» **STATED PROBLEM**:
Convert the rows below into a numbered list and leave out any blank lines.

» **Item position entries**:
==============================
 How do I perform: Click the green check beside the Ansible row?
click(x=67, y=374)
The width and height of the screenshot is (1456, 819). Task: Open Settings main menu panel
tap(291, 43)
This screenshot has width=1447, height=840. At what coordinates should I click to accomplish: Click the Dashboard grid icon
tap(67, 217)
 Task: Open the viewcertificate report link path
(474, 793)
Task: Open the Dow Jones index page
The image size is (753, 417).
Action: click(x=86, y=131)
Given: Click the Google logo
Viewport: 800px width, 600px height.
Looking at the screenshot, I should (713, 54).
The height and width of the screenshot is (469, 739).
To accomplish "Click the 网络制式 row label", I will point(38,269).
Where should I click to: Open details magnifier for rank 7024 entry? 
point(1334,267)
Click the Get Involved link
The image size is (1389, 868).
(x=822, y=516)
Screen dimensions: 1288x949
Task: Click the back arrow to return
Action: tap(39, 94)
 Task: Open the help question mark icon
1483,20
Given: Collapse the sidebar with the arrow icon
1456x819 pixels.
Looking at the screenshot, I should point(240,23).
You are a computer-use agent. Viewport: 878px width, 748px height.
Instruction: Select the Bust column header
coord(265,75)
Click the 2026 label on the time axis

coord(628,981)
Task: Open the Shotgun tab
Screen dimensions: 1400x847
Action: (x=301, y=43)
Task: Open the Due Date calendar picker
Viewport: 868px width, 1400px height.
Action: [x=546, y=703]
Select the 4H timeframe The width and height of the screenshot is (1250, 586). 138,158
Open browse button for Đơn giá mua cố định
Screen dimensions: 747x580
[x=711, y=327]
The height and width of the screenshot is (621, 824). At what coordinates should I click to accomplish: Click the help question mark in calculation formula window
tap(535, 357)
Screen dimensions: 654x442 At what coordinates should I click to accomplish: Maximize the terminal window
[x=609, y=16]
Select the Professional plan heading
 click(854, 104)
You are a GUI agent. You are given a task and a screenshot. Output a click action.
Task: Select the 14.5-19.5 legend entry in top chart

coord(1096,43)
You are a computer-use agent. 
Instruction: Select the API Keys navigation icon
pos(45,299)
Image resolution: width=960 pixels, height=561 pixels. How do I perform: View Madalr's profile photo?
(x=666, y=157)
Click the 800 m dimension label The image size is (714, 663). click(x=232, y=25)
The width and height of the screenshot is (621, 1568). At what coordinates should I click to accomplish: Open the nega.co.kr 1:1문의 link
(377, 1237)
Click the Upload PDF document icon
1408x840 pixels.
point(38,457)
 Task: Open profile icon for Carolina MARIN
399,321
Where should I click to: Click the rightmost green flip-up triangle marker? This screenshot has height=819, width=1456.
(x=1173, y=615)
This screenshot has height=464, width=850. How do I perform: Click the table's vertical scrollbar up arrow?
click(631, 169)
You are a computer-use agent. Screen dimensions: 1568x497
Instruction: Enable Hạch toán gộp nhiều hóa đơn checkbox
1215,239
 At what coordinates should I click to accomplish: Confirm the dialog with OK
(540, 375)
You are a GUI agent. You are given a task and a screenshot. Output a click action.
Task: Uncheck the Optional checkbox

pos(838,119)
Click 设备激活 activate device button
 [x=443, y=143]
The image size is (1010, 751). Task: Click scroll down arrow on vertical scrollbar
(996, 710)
==============================
» **WRITTEN RESPONSE**:
1.  How do I perform: Click the green check beside the Ansible row?
2. click(x=67, y=374)
3. The width and height of the screenshot is (1456, 819). Task: Open Settings main menu panel
4. tap(291, 43)
5. This screenshot has width=1447, height=840. At what coordinates should I click to accomplish: Click the Dashboard grid icon
6. tap(67, 217)
7.  Task: Open the viewcertificate report link path
8. (474, 793)
9. Task: Open the Dow Jones index page
10. The image size is (753, 417).
11. Action: click(x=86, y=131)
12. Given: Click the Google logo
13. Viewport: 800px width, 600px height.
14. Looking at the screenshot, I should (713, 54).
15. The height and width of the screenshot is (469, 739).
16. To accomplish "Click the 网络制式 row label", I will point(38,269).
17. Where should I click to: Open details magnifier for rank 7024 entry? 
18. point(1334,267)
19. Click the Get Involved link
20. The image size is (1389, 868).
21. (x=822, y=516)
22. Screen dimensions: 1288x949
23. Task: Click the back arrow to return
24. Action: tap(39, 94)
25.  Task: Open the help question mark icon
26. 1483,20
27. Given: Collapse the sidebar with the arrow icon
28. 1456x819 pixels.
29. Looking at the screenshot, I should point(240,23).
30. You are a computer-use agent. Viewport: 878px width, 748px height.
31. Instruction: Select the Bust column header
32. coord(265,75)
33. Click the 2026 label on the time axis
34. coord(628,981)
35. Task: Open the Shotgun tab
36. Screen dimensions: 1400x847
37. Action: (x=301, y=43)
38. Task: Open the Due Date calendar picker
39. Viewport: 868px width, 1400px height.
40. Action: [x=546, y=703]
41. Select the 4H timeframe The width and height of the screenshot is (1250, 586). 138,158
42. Open browse button for Đơn giá mua cố định
43. Screen dimensions: 747x580
44. [x=711, y=327]
45. The height and width of the screenshot is (621, 824). At what coordinates should I click to accomplish: Click the help question mark in calculation formula window
46. tap(535, 357)
47. Screen dimensions: 654x442 At what coordinates should I click to accomplish: Maximize the terminal window
48. [x=609, y=16]
49. Select the Professional plan heading
50.  click(854, 104)
51. You are a GUI agent. You are given a task and a screenshot. Output a click action.
52. Task: Select the 14.5-19.5 legend entry in top chart
53. coord(1096,43)
54. You are a computer-use agent. 
55. Instruction: Select the API Keys navigation icon
56. pos(45,299)
57. Image resolution: width=960 pixels, height=561 pixels. How do I perform: View Madalr's profile photo?
58. (x=666, y=157)
59. Click the 800 m dimension label The image size is (714, 663). click(x=232, y=25)
60. The width and height of the screenshot is (621, 1568). At what coordinates should I click to accomplish: Open the nega.co.kr 1:1문의 link
61. (377, 1237)
62. Click the Upload PDF document icon
63. 1408x840 pixels.
64. point(38,457)
65.  Task: Open profile icon for Carolina MARIN
66. 399,321
67. Where should I click to: Click the rightmost green flip-up triangle marker? This screenshot has height=819, width=1456.
68. (x=1173, y=615)
69. This screenshot has height=464, width=850. How do I perform: Click the table's vertical scrollbar up arrow?
70. click(631, 169)
71. You are a computer-use agent. Screen dimensions: 1568x497
72. Instruction: Enable Hạch toán gộp nhiều hóa đơn checkbox
73. 1215,239
74.  At what coordinates should I click to accomplish: Confirm the dialog with OK
75. (540, 375)
76. You are a GUI agent. You are given a task and a screenshot. Output a click action.
77. Task: Uncheck the Optional checkbox
78. pos(838,119)
79. Click 设备激活 activate device button
80.  [x=443, y=143]
81. The image size is (1010, 751). Task: Click scroll down arrow on vertical scrollbar
82. (996, 710)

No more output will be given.